WRITTEN INSTRUCTION.
Transcribe everything from the line that contains "How do I perform: Click the TIS-2" down to the line that contains "[x=155, y=127]", copying both of those lines and every line in between.

— begin RAW DATA —

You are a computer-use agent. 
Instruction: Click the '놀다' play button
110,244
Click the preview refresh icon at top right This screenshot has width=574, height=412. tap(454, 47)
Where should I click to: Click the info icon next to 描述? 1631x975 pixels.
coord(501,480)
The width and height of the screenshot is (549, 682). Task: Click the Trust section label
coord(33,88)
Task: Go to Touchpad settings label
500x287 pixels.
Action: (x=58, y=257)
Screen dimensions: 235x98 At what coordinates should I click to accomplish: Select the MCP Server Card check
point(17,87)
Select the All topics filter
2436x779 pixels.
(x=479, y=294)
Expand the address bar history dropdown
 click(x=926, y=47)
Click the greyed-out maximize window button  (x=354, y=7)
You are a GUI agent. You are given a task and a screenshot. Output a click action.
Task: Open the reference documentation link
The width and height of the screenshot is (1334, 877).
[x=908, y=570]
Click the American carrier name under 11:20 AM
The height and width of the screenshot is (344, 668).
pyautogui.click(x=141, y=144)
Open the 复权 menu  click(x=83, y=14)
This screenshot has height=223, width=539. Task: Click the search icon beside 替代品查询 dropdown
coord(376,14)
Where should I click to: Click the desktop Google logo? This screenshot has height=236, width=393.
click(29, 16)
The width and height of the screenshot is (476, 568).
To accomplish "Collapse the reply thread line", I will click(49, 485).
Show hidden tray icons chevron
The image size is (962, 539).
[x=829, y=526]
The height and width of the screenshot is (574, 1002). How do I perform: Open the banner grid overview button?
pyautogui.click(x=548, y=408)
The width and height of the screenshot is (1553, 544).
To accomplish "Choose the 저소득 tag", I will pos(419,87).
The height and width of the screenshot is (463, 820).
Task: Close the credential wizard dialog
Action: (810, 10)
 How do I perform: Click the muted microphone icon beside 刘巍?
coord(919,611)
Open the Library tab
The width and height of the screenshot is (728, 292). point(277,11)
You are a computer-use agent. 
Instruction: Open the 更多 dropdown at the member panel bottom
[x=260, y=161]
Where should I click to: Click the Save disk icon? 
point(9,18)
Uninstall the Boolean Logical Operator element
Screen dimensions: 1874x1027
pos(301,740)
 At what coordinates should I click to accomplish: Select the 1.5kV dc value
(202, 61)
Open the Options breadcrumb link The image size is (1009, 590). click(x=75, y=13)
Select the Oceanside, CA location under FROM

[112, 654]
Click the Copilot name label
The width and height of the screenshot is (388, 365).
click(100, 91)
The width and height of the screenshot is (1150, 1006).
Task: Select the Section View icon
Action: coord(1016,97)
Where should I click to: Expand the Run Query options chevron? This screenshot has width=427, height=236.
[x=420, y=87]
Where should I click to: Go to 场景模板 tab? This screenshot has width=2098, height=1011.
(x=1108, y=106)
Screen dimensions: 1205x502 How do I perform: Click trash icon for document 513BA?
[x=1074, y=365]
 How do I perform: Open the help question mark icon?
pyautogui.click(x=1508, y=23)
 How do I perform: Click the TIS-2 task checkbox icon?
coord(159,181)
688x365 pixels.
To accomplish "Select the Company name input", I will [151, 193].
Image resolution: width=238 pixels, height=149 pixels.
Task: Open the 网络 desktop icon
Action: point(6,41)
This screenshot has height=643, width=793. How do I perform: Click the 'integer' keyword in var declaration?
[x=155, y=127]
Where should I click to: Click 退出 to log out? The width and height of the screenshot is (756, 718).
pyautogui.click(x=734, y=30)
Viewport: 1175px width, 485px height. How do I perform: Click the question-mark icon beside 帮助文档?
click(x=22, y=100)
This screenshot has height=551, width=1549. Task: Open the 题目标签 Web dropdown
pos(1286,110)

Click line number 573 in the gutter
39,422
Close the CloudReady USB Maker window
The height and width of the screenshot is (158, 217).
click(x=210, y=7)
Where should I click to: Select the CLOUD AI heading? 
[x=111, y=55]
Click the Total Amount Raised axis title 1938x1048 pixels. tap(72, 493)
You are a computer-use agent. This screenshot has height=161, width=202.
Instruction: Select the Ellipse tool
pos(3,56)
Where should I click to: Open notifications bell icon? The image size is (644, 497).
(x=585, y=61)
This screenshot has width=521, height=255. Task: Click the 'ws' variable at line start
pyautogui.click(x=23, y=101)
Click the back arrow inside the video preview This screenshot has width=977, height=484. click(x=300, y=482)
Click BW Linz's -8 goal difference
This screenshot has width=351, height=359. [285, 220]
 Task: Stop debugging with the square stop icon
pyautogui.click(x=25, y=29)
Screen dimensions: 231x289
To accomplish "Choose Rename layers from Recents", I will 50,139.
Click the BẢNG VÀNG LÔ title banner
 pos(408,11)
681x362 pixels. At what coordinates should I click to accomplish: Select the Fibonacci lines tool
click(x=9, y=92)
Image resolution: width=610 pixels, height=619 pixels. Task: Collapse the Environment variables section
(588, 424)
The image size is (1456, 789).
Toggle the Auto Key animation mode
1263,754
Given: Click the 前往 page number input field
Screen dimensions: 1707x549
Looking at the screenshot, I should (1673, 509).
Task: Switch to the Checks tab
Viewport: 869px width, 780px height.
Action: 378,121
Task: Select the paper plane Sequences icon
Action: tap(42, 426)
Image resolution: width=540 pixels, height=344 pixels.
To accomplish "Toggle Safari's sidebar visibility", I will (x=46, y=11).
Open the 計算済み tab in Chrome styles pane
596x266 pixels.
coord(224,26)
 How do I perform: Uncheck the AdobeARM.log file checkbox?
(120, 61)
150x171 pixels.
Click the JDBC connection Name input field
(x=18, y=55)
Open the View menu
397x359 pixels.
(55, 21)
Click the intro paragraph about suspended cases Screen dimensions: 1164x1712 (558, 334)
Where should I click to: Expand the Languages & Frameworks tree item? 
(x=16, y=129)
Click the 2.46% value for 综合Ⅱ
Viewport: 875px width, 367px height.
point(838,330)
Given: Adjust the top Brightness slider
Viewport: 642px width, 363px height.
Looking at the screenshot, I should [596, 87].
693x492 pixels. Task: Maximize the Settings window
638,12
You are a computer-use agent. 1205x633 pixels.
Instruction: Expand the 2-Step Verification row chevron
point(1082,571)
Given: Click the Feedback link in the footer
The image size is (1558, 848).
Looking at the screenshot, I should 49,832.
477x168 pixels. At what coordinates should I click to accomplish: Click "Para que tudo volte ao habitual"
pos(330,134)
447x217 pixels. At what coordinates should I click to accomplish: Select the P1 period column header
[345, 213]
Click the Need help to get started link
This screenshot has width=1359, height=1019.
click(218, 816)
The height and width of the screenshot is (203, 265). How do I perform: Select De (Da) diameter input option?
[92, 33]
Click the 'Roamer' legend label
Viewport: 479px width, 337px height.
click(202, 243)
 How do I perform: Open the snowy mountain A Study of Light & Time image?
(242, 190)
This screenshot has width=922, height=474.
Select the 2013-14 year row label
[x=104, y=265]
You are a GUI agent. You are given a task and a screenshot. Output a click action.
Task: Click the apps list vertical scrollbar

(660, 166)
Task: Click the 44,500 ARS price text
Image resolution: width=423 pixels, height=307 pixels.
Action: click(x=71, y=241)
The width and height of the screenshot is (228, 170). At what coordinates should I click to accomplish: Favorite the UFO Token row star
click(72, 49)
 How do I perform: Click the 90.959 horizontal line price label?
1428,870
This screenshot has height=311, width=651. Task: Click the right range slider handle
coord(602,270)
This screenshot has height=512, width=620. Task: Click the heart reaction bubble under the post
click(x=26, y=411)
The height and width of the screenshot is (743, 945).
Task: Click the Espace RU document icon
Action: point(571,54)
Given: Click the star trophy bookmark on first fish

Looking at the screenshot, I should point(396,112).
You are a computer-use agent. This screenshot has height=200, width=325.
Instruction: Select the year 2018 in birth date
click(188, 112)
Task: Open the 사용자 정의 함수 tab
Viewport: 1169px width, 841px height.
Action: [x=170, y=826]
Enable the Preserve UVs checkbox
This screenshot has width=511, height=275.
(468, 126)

— end RAW DATA —

THE RESULT.
 How do I perform: Click the TIS-2 task checkbox icon?
coord(159,181)
688x365 pixels.
To accomplish "Select the Company name input", I will [151, 193].
Image resolution: width=238 pixels, height=149 pixels.
Task: Open the 网络 desktop icon
Action: point(6,41)
This screenshot has height=643, width=793. How do I perform: Click the 'integer' keyword in var declaration?
[x=155, y=127]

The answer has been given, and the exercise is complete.